* **Work task**
Once you find the line with "Open the Base" in the data that follows, repeat it and every line after it exactly, through the line with "Given: Open the search magnifier icon".

* **Task data**
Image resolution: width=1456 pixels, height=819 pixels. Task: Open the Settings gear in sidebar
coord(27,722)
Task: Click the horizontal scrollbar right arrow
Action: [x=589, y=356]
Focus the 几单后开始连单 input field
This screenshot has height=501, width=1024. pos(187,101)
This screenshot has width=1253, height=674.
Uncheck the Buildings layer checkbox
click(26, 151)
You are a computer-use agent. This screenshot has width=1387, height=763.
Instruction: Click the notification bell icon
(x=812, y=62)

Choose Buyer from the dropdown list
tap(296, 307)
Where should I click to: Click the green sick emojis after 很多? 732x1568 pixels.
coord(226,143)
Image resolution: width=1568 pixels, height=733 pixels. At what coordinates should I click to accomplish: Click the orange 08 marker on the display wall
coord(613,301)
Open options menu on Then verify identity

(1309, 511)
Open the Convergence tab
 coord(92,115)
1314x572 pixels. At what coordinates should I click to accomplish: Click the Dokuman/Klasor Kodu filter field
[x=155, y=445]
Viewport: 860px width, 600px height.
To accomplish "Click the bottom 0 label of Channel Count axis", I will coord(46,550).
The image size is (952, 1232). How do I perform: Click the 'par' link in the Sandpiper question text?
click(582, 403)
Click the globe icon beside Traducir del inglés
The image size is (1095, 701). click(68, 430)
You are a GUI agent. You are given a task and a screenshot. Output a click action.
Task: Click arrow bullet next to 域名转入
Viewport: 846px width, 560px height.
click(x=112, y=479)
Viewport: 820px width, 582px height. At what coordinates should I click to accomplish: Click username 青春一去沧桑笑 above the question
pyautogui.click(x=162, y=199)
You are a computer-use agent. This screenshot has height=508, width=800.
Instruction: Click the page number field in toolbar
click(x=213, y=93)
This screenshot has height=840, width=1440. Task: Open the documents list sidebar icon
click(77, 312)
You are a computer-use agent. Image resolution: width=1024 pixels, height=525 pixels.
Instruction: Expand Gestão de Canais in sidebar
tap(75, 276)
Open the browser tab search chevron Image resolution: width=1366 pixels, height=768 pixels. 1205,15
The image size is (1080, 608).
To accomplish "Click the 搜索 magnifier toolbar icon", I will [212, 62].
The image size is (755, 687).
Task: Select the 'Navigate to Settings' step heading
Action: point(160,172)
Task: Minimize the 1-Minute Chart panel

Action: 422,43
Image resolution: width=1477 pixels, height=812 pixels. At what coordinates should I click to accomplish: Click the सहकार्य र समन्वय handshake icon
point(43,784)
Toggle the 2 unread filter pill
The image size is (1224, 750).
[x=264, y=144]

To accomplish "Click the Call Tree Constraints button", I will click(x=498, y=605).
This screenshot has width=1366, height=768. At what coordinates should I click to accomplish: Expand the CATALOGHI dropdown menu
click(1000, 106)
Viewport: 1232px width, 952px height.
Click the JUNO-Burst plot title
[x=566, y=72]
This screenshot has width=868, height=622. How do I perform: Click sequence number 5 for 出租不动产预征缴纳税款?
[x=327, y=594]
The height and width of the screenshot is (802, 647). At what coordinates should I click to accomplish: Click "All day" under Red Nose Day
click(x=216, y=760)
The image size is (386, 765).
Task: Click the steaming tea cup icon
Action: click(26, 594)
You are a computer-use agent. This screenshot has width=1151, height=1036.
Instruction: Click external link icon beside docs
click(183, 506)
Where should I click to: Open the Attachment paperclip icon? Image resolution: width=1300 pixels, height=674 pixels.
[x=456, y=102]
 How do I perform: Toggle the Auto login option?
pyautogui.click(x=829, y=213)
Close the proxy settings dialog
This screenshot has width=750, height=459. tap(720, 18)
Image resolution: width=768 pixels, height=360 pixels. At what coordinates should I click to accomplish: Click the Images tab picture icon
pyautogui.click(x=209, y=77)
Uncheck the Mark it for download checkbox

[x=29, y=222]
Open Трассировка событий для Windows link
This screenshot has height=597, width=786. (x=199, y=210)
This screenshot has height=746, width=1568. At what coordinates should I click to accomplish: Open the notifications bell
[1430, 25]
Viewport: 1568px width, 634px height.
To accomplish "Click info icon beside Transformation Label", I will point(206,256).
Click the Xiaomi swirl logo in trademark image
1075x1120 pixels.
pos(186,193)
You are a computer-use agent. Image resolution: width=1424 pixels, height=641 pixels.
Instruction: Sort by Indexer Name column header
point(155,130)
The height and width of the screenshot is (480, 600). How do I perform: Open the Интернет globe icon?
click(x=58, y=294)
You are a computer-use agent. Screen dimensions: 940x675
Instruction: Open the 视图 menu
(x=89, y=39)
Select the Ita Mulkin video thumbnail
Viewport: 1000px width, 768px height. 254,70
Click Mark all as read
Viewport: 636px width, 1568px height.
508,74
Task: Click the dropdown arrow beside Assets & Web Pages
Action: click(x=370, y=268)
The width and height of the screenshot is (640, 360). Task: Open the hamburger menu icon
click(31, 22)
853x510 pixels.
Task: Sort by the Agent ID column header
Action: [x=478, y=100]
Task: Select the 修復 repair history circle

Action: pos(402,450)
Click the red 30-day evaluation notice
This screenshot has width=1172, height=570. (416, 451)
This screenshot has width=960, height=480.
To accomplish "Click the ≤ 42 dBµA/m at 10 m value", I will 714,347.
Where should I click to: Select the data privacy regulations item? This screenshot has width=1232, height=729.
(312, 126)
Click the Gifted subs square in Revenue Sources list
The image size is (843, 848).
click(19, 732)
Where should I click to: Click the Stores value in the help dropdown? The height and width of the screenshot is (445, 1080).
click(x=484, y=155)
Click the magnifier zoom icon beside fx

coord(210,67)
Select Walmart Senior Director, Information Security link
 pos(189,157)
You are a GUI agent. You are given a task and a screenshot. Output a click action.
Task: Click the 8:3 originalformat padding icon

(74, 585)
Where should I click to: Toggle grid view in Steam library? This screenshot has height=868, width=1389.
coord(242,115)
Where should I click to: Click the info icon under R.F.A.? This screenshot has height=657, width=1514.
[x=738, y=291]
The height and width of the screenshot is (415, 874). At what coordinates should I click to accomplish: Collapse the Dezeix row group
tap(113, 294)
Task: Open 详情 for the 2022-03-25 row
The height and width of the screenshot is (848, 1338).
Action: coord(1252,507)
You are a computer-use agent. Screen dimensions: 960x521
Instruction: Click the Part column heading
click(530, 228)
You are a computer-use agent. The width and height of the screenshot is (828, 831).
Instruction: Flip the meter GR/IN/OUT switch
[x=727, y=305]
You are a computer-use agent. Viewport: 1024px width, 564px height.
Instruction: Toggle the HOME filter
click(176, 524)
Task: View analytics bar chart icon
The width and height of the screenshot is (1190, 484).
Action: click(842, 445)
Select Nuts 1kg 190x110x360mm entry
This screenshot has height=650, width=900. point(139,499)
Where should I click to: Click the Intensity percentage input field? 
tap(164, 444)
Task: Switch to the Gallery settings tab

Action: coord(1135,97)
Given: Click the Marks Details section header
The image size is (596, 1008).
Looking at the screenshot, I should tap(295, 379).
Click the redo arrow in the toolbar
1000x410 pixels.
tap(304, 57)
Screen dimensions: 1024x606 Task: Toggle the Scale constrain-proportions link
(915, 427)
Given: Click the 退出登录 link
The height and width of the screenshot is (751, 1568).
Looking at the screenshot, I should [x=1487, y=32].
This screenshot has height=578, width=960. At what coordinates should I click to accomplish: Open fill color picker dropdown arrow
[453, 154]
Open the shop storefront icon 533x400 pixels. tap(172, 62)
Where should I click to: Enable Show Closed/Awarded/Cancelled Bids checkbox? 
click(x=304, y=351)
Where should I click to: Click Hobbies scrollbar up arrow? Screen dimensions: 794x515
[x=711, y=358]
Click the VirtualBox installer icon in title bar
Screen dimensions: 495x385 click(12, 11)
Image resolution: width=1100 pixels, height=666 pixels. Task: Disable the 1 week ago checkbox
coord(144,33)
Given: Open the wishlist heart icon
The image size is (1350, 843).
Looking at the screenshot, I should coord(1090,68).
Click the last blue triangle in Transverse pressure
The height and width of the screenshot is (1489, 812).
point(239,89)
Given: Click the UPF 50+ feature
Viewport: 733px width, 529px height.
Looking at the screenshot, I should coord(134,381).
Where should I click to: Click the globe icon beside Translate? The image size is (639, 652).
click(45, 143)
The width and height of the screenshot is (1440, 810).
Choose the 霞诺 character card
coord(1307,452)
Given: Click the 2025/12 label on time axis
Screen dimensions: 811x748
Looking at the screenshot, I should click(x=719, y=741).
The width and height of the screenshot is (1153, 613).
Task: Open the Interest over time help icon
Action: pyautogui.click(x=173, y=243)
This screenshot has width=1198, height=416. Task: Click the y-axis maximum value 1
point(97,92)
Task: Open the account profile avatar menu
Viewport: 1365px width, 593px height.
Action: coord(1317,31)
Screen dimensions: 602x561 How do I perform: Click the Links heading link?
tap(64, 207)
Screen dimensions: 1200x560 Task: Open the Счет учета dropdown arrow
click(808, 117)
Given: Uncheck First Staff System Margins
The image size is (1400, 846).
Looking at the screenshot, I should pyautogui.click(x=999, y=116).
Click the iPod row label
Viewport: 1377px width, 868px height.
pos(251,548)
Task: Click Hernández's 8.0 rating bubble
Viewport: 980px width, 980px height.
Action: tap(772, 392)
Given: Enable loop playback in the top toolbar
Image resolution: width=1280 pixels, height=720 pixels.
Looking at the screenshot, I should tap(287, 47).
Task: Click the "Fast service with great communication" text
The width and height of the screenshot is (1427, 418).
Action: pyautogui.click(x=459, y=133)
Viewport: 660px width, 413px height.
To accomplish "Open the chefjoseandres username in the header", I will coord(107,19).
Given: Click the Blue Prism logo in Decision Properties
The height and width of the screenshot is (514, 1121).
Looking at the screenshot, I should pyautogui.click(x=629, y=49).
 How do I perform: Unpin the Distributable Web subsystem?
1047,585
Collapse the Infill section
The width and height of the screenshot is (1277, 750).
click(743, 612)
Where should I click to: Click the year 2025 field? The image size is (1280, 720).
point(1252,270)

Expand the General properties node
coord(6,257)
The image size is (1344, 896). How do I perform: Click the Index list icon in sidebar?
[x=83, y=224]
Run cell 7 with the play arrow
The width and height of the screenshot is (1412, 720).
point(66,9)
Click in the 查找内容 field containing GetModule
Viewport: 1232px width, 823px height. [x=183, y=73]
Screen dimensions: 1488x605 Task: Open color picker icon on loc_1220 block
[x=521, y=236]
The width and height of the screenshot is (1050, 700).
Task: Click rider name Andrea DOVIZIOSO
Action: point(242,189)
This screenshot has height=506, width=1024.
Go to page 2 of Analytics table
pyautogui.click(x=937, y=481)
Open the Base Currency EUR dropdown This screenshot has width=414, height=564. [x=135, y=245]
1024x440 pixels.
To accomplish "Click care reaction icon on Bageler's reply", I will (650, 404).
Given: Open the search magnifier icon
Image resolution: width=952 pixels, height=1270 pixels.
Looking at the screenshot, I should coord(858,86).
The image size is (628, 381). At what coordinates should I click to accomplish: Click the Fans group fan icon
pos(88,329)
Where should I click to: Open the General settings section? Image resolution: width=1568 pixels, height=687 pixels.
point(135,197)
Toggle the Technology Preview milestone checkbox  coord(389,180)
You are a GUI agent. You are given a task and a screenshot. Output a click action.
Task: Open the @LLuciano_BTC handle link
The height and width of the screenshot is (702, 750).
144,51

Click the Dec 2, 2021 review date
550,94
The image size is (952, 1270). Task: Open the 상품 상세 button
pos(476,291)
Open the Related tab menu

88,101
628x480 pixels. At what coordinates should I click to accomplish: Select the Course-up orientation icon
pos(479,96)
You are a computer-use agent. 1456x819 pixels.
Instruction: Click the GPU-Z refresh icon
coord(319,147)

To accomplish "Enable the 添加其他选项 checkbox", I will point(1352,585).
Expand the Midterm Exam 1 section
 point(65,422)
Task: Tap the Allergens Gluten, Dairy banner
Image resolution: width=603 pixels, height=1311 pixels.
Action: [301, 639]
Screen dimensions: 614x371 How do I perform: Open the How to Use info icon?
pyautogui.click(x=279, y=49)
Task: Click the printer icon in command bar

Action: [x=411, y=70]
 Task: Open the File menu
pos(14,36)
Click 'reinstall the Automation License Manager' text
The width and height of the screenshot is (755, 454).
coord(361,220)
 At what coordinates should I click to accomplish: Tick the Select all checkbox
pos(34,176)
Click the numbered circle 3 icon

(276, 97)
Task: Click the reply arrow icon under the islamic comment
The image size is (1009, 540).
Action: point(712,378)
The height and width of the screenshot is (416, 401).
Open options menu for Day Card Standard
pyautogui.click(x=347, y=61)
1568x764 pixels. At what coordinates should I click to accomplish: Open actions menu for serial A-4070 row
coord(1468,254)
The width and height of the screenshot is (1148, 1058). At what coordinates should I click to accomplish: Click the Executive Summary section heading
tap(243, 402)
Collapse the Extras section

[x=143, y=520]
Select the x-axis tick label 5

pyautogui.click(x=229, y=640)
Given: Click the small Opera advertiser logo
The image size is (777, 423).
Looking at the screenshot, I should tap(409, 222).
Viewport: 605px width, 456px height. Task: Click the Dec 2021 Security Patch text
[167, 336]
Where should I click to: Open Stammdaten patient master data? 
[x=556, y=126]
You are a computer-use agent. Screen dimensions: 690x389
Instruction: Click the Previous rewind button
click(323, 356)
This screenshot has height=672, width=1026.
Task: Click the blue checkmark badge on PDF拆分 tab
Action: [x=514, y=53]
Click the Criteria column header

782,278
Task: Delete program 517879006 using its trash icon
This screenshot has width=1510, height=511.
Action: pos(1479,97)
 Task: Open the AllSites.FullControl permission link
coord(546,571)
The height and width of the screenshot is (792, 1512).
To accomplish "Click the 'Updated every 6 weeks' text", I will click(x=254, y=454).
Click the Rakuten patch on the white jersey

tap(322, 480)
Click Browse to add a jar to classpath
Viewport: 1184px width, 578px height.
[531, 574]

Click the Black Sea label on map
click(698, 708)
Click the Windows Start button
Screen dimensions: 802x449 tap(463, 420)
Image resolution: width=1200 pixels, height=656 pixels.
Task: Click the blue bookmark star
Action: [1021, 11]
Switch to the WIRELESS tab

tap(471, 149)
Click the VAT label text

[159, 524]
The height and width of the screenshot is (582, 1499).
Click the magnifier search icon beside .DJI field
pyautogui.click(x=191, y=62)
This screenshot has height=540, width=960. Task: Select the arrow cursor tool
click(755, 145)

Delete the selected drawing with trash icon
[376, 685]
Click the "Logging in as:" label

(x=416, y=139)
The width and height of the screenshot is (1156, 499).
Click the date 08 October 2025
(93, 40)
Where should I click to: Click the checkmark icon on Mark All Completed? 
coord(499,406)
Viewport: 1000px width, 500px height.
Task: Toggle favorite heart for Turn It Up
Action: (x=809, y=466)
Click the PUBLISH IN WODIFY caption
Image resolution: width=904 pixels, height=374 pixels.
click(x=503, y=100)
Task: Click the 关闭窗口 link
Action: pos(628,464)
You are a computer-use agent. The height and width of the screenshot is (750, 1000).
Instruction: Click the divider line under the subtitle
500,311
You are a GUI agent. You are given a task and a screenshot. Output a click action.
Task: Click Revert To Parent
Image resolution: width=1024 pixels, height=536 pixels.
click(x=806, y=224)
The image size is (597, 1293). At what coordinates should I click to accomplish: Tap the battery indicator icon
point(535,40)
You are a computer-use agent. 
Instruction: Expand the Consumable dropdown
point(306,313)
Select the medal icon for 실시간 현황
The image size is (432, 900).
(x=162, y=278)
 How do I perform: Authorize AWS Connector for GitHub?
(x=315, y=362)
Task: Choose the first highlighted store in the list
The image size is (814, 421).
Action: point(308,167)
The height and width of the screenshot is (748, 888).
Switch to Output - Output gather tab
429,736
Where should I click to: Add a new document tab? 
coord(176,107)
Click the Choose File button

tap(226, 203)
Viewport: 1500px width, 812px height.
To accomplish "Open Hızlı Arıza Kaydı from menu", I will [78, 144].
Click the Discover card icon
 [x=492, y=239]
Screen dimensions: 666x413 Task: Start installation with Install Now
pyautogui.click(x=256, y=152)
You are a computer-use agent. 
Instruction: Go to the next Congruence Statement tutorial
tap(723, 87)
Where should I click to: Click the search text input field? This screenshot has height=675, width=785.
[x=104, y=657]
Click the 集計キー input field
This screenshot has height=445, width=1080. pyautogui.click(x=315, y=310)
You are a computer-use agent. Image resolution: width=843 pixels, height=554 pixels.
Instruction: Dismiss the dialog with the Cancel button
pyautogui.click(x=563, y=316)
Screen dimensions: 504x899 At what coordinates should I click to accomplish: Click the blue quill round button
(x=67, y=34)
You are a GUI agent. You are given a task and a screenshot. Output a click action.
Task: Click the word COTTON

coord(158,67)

* **Solution to the problem**
Open the Base Currency EUR dropdown This screenshot has width=414, height=564. [x=135, y=245]
1024x440 pixels.
To accomplish "Click care reaction icon on Bageler's reply", I will (650, 404).
Given: Open the search magnifier icon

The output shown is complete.